Rights to unused concepts

Something that’s been knocking around in my head of late is what happens to the rights of all of those millions of unproduced products and concepts that are either kicked out during design rounds or, for whatever reason, never make it to the market. I’ve seen contracts that state that all work on a project becomes the intellectual property of the client after final delivery and payment, as well as those that only relinquish the rights of the final design. I’m curious to see how everyone out there handles this.

The answer is in your own question, it would be it’s dependent on the contract you are under as the designer.

In the corporate world, everything you do on their time is owned by them. If you are a consultant, it would be based on whatever terms you signed up for in a master service agreement or contract.

I was just trying to get a feel for which is more common in the consulting/freelance world.

Any work I have ever done as a freelancer, and any consultants who have ever done work for my company all designs/IP belongs to the client - with the IP/ownership rights transferred upon payment.

If someone had a contract that said they own the rights to anything you “don’t use” that would be a very subjective statement in court. For example, what if I didn’t choose to use your design, but 3 years from now dug it up and decided it would be great for another product, only to find out that it’s now on the shelves as something else? Would be interesting to see how anyone who uses that actually phrases it, and if their contract has stipulations specifically outlining under what circumstances that’s OK.

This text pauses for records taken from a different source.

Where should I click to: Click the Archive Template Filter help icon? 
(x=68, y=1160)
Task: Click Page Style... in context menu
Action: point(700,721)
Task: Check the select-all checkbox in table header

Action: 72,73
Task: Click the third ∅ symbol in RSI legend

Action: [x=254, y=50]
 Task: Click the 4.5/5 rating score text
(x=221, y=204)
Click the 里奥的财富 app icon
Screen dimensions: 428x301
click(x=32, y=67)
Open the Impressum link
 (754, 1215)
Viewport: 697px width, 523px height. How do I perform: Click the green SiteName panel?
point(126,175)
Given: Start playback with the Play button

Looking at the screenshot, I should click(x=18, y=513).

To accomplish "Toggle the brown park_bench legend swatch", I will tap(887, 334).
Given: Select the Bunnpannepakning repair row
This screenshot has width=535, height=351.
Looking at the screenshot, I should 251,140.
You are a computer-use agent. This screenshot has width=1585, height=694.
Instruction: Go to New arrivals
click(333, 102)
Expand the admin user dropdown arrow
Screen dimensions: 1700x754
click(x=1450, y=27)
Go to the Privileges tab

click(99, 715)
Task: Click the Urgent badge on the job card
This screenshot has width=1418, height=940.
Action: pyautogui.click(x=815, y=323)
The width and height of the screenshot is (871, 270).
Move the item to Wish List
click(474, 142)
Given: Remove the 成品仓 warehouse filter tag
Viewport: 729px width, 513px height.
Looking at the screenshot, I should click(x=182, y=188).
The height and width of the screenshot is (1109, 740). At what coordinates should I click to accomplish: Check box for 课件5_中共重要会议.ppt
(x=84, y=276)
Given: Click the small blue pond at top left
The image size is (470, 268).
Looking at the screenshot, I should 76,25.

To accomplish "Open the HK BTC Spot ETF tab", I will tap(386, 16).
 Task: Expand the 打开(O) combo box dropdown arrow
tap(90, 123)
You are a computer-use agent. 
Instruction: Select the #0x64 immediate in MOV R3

I’ve worked for firms where contracts clearly stated that only selected concepts belonged to the client. It is rare.

Generally…

I can think of three scenarios that govern ownership of professional service work performed while under contract:

  1. A contracts’ terms and conditions between a company and a design services company would stipulate degree of ownership of work performed under the contract. I’ve reviewed a lot of design work contracts and not one of them was limited to ownership of the works’ final embodiment but rather included all the work performed under the contract.

  2. A non-disclosure agreement is often the first “contract” signed between companies and certainly will include clauses on ownership of work performed. An NDA is general service performance oriented, not specific project related.

  3. Federal legislation regarding ownership of intellectual property generated from contract service work would apply. Unfortunately, IP legislation is very commonly modified by governments, so what applies today is different several years from now.

The nature of your question is a very difficult area; however, considering the plethora of contract creative service work extant throughout the world, this is a well exercised field. It would be extremely bad form to reuse an abandoned concept between different companies. Taking inspiration from previous work and developing iterative design concept from previous abandoned work would be completely legitimate, and very common practice. This feeds into other discussion thread about “are unused concepts a waste?”